Heroin may not have been her primary drug of choice (the coroner said she was an occasional user) but her numerous stays in clinics suggested a highly dependent personality. She loved fame and was crucified by it. The newspapers followed her progress, from rehab to new lover to rehab to new lover, through the appalling battles with Hutchence's family, without once asking if the woman might be truly ill. There was a prim subtext to all of it: let that be a lesson to you all. Oh but if only it were. And a real lesson, one which is not about easily defined rights and wrongs, but about being sick and lost and, to quote Dylan, "with no direction home".

I've seen more than a few friends die from addiction, and I lost a parent to the disease. It is closer to me in my daily life as both legacy and living issue than anything else. When I write about it, I struggle to step back and see things in anything like a cold light. So forgive me if it reads like I'm losing the plot here. I don't have an ounce of distance in me when it comes to this stuff.

And so I feel a quiet rage when I see how so much of the media distorts the truth of addiction. I watch the replays of Oliver Reed and George Best disintegrating drunk on television and feel sick in my stomach. Here are men killing themselves while we are urged to celebrate their wildness. Would we stick cancer victims on prime time and then replay the tapes endlessly for our enjoyment? It is as if there is no connection whatsoever between the wild man antics - "magnificent" I heard one chat show host call Reed - and the shivering figures pissing blood in the dawn as their livers disintegrate.

In life they are the wild ones who provide headlines or hilarious moments on television; in death they are doomed icons, fit subjects for posters and bad poetry. It is an old story. Marilyn Monroe, Montgomery Clift, Jimi Hendrix, Jim Morrison, Janis Joplin, Michael Hutchence.... It is a longer list than this page has room for, all of them deified in death and for what? For dying lonely miserable pointless deaths?

There is a strange paradox in all of this. We revel in the antics of the public drunk and sentimentalise the drug-induced deaths of the famous. The use of Class A drugs is widely deemed acceptable among the chattering classes, and yet our laws continue to regard addiction as a criminal matter. Get lifted for heroin use or drunk driving and the first response is criminal sanction, not medical treatment for a disease. Interestingly enough, the voters of California have this week been brave enough to approve a radical proposal that would see drug offenders sent to rehab instead of prison. I have known people who've been shocked into sobriety by their experience of prison, but I've known plenty of others who travelled deeper into addiction as a result of their exposure to drugs inside.

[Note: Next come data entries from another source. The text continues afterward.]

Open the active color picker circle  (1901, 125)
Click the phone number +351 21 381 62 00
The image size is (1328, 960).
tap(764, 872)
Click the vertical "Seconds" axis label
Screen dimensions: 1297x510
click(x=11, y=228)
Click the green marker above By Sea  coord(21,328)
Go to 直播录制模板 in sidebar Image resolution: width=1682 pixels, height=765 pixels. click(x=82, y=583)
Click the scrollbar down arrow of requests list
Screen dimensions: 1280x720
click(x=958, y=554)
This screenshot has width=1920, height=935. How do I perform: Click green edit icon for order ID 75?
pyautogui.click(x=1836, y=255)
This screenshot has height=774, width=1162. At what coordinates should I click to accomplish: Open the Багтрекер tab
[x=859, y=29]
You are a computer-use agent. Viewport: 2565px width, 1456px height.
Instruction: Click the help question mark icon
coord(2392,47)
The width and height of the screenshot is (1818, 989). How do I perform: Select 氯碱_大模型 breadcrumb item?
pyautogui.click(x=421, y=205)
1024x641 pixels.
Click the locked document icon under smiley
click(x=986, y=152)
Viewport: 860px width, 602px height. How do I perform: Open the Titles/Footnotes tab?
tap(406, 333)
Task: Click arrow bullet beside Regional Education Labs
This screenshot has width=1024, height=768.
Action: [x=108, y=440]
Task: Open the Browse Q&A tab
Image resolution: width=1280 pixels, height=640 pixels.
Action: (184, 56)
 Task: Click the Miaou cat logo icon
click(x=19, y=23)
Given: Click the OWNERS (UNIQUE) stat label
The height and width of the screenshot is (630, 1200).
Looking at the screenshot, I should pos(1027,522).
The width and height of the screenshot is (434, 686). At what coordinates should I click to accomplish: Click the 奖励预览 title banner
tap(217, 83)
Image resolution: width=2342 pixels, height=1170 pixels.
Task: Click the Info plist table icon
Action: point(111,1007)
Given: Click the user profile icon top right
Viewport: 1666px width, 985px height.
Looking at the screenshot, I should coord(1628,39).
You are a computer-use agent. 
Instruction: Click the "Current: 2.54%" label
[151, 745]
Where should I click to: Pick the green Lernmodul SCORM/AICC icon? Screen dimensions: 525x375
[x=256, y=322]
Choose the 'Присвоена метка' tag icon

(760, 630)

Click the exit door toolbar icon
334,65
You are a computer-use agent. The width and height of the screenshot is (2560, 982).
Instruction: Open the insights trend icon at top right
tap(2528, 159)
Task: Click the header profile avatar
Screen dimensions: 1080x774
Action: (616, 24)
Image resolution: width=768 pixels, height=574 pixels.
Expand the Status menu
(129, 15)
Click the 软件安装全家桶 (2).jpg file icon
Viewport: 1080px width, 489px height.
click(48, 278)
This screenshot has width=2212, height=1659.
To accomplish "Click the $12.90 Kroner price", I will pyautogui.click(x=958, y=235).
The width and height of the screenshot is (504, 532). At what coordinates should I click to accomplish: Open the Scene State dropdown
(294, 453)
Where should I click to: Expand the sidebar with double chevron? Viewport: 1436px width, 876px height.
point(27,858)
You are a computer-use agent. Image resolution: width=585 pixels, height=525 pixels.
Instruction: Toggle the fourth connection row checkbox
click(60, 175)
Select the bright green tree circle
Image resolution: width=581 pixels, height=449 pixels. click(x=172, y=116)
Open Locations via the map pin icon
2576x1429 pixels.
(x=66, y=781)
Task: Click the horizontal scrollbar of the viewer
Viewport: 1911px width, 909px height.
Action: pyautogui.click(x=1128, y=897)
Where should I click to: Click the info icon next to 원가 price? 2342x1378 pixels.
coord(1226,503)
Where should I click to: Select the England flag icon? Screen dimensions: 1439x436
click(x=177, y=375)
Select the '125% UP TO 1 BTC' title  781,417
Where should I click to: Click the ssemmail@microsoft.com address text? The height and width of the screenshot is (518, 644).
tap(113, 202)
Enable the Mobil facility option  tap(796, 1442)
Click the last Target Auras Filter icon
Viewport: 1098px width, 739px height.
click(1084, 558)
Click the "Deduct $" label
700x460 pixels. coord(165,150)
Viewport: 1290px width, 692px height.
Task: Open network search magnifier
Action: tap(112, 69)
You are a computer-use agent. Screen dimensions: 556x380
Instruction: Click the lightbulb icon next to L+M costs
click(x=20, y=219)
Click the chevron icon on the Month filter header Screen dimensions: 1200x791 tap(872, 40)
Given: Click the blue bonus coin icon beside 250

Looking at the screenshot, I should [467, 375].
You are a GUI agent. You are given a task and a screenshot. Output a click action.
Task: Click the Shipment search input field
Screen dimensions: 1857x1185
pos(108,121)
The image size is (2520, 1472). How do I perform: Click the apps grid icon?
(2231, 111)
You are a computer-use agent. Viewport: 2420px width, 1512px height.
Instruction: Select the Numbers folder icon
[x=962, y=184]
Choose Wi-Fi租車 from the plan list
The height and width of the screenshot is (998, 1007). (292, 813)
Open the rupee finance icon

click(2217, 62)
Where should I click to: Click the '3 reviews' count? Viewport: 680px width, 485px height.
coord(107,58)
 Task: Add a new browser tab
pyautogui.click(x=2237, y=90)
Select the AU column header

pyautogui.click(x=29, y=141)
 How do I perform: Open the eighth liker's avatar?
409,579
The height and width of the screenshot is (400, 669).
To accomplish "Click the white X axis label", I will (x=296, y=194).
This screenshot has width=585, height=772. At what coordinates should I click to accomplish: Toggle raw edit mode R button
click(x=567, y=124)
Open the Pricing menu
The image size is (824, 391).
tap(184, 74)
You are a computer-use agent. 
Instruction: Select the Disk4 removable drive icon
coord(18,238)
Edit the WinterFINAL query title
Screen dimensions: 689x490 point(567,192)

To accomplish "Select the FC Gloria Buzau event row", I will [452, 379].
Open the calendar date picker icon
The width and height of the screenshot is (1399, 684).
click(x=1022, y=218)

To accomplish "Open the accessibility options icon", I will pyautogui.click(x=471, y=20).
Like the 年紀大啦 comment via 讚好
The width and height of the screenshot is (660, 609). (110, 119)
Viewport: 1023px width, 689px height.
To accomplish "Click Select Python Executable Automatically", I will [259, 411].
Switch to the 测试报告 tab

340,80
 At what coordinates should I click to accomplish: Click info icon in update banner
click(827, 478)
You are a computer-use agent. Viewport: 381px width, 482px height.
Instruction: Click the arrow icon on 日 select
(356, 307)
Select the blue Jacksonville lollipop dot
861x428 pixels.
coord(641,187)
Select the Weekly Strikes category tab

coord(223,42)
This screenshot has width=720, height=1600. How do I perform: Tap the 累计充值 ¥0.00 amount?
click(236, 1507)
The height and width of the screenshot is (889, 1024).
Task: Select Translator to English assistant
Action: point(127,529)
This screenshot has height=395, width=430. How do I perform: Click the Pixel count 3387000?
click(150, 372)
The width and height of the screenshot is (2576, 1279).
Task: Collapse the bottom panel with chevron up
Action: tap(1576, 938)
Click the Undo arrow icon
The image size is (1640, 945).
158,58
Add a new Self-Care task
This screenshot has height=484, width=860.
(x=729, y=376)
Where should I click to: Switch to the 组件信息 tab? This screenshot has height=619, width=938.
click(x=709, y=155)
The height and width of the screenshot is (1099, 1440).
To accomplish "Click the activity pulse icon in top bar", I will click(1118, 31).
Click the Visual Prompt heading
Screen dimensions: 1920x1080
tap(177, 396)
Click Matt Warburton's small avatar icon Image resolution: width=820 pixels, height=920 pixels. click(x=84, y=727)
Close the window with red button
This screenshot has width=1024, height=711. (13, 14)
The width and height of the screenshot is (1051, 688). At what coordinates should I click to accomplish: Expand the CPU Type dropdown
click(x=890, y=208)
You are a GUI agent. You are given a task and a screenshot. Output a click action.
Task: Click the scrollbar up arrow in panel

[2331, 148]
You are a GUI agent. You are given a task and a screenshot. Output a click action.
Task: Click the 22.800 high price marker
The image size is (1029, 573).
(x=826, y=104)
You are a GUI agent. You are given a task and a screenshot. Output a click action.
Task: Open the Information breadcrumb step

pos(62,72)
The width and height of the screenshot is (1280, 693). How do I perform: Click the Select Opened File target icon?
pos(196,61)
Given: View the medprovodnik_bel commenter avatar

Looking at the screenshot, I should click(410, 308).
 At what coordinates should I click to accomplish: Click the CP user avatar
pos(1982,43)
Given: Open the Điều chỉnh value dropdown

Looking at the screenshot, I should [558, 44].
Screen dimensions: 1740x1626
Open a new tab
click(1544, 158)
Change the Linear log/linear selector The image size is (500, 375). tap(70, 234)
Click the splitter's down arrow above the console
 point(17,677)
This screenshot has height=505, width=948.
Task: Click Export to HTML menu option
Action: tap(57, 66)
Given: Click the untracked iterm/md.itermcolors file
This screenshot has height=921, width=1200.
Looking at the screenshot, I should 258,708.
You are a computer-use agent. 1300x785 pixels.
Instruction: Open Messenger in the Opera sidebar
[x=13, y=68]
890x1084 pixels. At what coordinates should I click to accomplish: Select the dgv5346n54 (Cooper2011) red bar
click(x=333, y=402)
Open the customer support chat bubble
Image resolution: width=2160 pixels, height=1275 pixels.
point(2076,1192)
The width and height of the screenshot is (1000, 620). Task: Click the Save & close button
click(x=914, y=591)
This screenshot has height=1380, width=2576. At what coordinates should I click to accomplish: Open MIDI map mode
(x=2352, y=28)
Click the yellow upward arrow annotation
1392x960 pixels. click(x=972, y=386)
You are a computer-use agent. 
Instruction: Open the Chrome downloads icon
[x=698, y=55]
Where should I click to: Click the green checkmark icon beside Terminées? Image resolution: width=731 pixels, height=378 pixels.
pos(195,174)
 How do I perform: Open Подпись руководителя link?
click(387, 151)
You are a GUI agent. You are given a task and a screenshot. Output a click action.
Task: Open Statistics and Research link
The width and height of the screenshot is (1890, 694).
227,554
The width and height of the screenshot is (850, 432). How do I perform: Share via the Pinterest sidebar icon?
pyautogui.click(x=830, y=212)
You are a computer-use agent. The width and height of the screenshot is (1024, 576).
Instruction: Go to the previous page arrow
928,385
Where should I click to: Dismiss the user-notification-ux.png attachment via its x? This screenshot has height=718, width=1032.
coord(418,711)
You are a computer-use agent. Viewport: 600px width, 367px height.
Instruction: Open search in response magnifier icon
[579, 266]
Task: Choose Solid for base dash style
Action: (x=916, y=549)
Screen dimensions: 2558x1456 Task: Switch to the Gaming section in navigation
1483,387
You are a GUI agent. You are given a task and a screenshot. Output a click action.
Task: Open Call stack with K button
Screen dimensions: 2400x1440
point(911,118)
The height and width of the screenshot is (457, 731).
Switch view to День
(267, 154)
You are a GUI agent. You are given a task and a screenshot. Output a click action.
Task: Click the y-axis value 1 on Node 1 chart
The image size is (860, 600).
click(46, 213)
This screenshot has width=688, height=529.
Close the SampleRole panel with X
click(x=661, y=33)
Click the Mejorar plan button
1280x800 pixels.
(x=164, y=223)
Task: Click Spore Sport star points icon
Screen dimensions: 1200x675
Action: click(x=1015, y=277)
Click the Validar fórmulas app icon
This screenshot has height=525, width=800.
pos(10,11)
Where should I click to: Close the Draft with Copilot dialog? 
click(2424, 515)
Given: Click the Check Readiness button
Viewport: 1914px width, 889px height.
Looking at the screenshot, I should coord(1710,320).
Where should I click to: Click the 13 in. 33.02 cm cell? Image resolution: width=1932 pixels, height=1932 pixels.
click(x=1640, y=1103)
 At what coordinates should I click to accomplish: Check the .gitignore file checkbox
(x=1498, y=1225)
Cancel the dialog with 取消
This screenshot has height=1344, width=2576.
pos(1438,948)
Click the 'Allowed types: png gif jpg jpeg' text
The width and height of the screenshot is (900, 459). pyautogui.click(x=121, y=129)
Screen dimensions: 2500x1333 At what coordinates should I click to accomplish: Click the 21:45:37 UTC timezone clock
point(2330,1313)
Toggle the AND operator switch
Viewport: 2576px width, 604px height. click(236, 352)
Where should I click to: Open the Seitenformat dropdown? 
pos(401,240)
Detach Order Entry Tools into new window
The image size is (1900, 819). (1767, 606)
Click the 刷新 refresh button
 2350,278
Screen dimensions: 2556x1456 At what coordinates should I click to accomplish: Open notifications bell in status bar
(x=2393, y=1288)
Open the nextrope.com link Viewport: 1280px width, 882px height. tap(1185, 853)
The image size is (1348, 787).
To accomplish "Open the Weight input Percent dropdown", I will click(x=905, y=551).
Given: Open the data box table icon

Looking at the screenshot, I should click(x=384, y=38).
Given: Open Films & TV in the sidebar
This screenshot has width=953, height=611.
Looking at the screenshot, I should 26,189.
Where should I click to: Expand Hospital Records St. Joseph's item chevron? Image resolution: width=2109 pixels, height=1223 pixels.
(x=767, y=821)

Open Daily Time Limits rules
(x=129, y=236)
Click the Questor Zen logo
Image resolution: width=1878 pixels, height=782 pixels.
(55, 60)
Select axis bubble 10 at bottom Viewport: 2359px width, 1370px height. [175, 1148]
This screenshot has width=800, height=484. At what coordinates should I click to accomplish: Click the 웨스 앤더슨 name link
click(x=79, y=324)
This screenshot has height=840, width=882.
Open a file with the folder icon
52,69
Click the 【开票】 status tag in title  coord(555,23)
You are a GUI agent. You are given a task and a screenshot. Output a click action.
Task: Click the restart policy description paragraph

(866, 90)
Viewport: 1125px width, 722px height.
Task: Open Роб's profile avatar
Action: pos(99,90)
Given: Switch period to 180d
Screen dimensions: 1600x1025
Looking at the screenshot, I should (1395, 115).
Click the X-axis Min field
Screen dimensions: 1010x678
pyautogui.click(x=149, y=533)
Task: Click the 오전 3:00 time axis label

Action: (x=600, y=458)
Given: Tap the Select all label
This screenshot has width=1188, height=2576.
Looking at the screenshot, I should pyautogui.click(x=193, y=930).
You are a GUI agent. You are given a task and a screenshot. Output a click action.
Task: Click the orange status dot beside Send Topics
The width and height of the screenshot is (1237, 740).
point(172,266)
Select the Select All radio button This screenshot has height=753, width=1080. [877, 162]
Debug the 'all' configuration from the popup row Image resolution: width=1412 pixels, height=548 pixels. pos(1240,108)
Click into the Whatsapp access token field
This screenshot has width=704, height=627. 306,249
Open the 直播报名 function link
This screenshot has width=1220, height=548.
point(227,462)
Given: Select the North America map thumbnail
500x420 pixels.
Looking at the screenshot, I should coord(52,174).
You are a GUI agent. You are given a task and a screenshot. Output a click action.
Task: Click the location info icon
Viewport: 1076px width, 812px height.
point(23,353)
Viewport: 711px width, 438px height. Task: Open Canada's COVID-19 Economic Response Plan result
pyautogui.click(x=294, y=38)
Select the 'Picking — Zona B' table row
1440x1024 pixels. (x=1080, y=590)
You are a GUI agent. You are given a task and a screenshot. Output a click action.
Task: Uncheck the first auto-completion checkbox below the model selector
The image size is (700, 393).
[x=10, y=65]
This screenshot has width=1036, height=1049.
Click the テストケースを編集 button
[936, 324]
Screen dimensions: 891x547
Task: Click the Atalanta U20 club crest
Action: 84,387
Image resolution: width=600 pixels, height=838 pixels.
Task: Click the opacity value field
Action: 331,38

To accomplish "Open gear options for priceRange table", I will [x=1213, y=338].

The Paula Yates story is about a sickness that takes thousands of lives every year. Most of those lives are people you will never read about in the newspapers. They die in alcoholic wards or in desolate flats or on the streets. It is a catastrophe of indescribable proportions but we refuse to face it. There are answers. The media could get honest and stop mythologising the victims of addiction; the Government might look at the good news from America this week and think about a network of rehabilitation units across the country. Neither will happen, of course.

Now that Paula Yates is gone, the search will begin for another tragic figure to satisfy the circus crowds. But in the longer term I am not a pessimist. I have seen people turn addiction around; while the broader culture refuses to accept that we are dealing with an illness, not evil or moral laxity, the individual addict can seek the comfort of recovering fellow sufferers. And that is one direction home.